In September 2008, the Harry R. Hughes Center for Agro-Ecology, with support from the USDA-CSREES, funded a project titled, “Processing for Profits: Assessment and Comparison of Regional On-Farm Processing Regulations to Develop a State Food Policy that Accommodates Small-Scale Processing.” The project identified resources and regulatory clarifications needed to support the development of more on-farm and value-added processing in Maryland. The project focused on stimulating both growth and profitability. This guide was printed in 2009 and was intended to be a resource for Maryland entrepreneurs. The guide also addressed many other topics including regulations, licenses, entrepreneurship, and processing resources and equipment. Although dated, it still contains relevant information for those considering launching a value-added business. New contact information for agencies and resources are also available on the Maryland Rural Enterprise Development Center website (MREDC).
As comprehensive as that initial guide attempted to be, it still did not project far enough into the future to address the stellar growth of the Maryland wine industry and the advent of the craft beverage industry mushrooming in the Old Line State. So what’s next for Maryland value-add agricultural offerings? I’m not sure but I know there’s no closing the box on an expanded Cottage Food industry and a burgeoning specialty foods network.

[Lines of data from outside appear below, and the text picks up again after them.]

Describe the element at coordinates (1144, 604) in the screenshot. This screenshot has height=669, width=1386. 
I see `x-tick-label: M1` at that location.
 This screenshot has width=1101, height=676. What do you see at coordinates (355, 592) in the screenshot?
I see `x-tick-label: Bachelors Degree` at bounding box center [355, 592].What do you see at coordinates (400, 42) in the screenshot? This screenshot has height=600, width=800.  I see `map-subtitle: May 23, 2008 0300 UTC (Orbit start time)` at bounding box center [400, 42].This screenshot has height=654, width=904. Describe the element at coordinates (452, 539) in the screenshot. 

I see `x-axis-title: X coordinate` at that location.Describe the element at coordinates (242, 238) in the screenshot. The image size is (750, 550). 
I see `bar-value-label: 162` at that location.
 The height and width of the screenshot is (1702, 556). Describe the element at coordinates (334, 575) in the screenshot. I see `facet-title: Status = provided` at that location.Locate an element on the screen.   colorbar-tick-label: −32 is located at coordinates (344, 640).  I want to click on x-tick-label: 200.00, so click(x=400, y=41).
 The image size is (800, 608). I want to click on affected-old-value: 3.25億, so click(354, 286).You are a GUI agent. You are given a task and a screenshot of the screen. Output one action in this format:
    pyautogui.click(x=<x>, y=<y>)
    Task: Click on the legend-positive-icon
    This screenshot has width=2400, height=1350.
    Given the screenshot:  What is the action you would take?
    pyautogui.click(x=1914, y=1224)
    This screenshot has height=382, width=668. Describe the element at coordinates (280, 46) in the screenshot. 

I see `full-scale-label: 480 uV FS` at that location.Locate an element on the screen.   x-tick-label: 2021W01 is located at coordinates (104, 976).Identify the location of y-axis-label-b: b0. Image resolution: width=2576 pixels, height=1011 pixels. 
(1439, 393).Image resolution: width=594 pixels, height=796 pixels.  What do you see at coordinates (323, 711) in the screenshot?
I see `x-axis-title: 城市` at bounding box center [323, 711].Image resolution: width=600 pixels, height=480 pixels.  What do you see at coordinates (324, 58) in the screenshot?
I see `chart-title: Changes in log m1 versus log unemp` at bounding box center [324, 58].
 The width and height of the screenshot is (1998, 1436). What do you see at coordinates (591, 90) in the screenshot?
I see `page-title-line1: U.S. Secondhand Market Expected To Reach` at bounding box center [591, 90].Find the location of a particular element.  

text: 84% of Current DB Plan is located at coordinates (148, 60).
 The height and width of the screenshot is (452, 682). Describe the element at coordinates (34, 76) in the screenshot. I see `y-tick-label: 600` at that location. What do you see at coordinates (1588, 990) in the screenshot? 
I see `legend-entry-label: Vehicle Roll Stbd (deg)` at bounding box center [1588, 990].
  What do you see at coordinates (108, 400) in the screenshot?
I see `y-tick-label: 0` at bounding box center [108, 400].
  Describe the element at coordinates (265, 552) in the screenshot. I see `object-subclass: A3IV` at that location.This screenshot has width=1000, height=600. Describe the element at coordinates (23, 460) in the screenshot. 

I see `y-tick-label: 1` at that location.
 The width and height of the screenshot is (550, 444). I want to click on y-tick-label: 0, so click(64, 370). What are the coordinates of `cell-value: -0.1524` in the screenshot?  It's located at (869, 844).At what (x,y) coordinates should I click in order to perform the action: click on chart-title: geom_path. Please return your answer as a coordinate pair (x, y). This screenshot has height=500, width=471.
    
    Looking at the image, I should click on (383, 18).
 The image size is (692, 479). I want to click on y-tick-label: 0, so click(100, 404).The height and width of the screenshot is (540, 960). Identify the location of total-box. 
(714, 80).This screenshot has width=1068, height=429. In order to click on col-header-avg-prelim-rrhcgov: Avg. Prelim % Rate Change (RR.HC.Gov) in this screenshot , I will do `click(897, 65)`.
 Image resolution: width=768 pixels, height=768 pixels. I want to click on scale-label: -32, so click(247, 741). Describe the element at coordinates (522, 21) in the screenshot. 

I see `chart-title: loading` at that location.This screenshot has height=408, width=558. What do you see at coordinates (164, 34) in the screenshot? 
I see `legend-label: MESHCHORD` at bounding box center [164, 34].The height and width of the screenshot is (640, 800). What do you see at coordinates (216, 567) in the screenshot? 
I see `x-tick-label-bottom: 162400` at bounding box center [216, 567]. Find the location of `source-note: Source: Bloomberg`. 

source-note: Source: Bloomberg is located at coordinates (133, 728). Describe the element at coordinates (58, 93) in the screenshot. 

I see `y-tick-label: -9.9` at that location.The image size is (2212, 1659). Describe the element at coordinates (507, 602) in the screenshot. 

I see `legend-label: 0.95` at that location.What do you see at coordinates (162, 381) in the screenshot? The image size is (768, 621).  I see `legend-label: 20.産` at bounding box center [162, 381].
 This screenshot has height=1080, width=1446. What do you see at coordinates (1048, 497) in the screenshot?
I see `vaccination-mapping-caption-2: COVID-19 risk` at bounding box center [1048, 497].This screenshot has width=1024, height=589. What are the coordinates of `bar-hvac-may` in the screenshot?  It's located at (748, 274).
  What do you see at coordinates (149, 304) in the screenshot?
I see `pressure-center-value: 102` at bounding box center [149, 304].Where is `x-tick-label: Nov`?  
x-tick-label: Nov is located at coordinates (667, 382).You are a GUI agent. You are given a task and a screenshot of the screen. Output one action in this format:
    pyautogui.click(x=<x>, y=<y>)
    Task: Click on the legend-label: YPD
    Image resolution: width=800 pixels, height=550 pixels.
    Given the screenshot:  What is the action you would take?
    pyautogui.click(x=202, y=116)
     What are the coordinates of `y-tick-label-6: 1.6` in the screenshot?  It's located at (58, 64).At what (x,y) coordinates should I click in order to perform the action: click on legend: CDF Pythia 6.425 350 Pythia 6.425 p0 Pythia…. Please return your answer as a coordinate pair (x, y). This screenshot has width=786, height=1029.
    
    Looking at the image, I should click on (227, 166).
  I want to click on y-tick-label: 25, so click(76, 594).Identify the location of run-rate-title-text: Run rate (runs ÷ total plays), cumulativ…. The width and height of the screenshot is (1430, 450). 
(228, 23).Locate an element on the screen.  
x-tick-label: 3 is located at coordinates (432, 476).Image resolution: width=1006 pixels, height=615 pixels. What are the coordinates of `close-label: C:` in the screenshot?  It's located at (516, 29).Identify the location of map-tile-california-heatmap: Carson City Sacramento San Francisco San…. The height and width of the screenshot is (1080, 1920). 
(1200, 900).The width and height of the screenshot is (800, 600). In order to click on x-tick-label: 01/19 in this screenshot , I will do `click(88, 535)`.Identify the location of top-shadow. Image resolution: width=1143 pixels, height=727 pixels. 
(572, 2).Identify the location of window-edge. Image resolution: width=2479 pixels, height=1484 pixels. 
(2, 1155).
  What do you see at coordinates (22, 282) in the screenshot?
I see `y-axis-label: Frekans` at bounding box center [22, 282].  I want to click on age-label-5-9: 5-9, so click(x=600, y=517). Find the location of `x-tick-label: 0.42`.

Beyond sound business planning and market research to identify their target customer, value-added business will need to pursue these four ingredients for business growth and product development:
- Adapt to market changes, even it means re-allotment of financial resources.
- Be open to exploring new ideas. Don’t love your own product so much you can see variations or even diverse product lines.
- Operate more as a manager than as a producer. Get ahead of making change rather than reacting |to it. That includes your personnel, production process, and distribution strategies.
- Realize the importance of networking and developing alliances. These can increase your sales footprint.
These are difficult because they require a new vision for your farm, products, or business goals. Managing your resources and developing new profit centers may seem time consuming and tedious but, that’s exactly what adding value is all about.